We have a design with four ptd08a006w providing four different supplies. The four ptd08a006w share one inhibit line that is pulled-up via a 10kΩ resistor to 3.3V (generated by the controlling UCD). These are the only five connections to this line. (four modules, one pull-up).
One of our systems has developed a fault after nearly a month in operation in which the inhibit line goes to less than 1.2V, causing all four modules to shut-down. Under this condition I measure from 1.5kΩ to 700Ω to ground (variable depending on condition, see below, but independent of measurement polarity ). On the running system, the inhibit line remains at around 3.33V (depending on the UCD supply, of course; which in this system is around 3.38V).
The fault is intermittent, in the sense that when I probe the INH line with a multimeter that can push up to 1mA into it, the fault will go away (for a day or more) and the impedance to ground would raise to 14kΩ or so. This is a reliable way to get the modules to start again. Measure with the multimeter, wait for the impedance to raise above 10kΩ, then power the system up. A lower-current multimeter would not change the fault condition. We have thoroughly verified the connections, and ensured that there is no solder or flux residue present on them.

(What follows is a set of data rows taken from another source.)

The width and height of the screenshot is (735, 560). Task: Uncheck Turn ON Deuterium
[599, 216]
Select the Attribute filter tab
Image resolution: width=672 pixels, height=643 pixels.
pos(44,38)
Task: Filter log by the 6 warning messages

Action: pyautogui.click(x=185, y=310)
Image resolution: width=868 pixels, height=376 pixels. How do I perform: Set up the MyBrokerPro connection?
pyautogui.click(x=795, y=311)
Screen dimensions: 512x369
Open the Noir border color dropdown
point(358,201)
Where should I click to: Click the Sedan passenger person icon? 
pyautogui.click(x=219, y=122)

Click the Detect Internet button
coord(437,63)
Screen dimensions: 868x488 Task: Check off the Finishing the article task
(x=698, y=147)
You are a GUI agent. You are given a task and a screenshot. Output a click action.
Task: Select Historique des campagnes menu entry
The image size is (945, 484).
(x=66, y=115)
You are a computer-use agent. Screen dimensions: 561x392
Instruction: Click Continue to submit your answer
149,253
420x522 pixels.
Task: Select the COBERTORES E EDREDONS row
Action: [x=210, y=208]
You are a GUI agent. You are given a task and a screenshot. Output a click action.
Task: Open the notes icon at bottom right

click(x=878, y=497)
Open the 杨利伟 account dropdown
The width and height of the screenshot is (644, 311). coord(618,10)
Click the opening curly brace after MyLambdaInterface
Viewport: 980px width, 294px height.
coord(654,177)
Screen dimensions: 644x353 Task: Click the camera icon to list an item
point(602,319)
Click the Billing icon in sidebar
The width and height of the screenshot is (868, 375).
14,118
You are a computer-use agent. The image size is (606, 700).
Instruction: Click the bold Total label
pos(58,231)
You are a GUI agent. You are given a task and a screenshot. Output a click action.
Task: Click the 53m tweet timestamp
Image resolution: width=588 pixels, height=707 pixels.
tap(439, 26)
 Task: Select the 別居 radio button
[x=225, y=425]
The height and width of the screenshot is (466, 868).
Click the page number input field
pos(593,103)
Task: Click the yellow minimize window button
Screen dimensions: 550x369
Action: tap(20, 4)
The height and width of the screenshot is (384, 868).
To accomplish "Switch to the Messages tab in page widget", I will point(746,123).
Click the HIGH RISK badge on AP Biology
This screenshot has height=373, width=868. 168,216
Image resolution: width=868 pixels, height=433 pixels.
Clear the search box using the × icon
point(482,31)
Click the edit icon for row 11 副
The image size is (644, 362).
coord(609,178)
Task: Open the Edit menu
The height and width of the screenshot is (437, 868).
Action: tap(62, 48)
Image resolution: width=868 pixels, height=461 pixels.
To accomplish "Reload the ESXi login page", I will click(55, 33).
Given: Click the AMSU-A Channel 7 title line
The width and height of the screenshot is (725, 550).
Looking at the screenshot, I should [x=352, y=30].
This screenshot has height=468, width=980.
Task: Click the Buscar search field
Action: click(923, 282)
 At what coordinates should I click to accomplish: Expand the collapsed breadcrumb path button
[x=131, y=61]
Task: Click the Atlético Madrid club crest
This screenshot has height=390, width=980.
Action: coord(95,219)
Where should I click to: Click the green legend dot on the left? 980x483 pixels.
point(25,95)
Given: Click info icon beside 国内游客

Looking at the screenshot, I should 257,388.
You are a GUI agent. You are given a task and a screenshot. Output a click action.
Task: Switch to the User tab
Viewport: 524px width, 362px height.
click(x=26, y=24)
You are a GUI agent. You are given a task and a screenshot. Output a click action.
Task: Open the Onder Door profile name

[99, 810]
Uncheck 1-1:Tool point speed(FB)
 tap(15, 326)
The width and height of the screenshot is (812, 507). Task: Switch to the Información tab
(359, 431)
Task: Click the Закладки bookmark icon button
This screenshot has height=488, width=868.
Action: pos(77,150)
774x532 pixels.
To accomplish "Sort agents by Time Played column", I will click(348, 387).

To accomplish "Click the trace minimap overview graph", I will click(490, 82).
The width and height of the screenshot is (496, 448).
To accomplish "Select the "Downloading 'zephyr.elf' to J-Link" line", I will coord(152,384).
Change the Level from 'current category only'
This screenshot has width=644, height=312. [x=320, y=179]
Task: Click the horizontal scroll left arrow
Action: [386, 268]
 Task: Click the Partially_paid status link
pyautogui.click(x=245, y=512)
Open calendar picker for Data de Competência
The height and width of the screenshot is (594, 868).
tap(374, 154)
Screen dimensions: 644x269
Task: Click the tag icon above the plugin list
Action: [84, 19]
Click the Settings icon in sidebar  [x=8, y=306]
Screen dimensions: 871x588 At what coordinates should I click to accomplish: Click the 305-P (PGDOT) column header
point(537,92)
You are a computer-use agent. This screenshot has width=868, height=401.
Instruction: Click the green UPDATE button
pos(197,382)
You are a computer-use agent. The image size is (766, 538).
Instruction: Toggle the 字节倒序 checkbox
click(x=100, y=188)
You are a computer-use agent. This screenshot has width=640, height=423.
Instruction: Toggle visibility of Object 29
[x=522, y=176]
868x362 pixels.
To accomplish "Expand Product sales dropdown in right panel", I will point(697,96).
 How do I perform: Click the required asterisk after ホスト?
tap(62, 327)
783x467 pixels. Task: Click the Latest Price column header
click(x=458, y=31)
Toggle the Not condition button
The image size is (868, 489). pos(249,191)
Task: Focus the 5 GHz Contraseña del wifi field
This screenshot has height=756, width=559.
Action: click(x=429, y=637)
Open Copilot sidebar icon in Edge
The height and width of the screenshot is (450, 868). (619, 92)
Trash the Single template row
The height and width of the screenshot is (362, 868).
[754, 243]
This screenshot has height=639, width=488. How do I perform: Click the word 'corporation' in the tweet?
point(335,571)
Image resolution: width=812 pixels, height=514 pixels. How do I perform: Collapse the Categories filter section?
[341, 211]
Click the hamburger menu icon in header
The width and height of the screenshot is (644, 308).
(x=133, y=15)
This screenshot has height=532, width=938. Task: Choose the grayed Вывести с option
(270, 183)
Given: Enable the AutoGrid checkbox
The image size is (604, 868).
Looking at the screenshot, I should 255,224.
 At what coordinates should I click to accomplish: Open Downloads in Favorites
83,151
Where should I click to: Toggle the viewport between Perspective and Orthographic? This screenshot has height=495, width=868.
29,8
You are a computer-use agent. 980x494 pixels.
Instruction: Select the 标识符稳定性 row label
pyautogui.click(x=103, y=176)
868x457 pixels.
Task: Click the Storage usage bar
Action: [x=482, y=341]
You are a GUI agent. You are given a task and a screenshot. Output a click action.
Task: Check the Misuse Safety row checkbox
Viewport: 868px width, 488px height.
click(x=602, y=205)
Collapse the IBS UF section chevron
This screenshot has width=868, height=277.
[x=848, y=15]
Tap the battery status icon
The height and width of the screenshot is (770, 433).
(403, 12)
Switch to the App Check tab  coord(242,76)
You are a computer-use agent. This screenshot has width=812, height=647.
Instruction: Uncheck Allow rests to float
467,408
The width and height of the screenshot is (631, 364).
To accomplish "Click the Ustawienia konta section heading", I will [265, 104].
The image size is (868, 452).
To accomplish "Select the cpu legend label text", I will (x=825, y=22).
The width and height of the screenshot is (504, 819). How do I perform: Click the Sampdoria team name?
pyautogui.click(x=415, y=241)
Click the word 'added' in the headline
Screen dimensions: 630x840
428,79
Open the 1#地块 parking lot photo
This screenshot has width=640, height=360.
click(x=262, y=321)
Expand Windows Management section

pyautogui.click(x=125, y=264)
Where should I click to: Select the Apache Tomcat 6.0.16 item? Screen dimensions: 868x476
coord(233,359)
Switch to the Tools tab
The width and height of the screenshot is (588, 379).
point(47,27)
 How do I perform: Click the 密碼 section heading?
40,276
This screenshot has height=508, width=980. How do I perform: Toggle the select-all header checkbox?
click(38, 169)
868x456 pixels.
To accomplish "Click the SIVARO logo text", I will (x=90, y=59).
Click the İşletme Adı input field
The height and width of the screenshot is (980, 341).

I cannot find any documentation regarding the circuitry behind the INH line, and I see no obvious reason for an intermittent fault that gets cleared by the simple fact of measuring it. We have no obvious way to isolate which one of the modules is at fault without removing each module individually. I could simply try to use a smaller value pull-up (e.g., 1kΩ) and hope that it works, but I would like to know what is the root cause of this problem.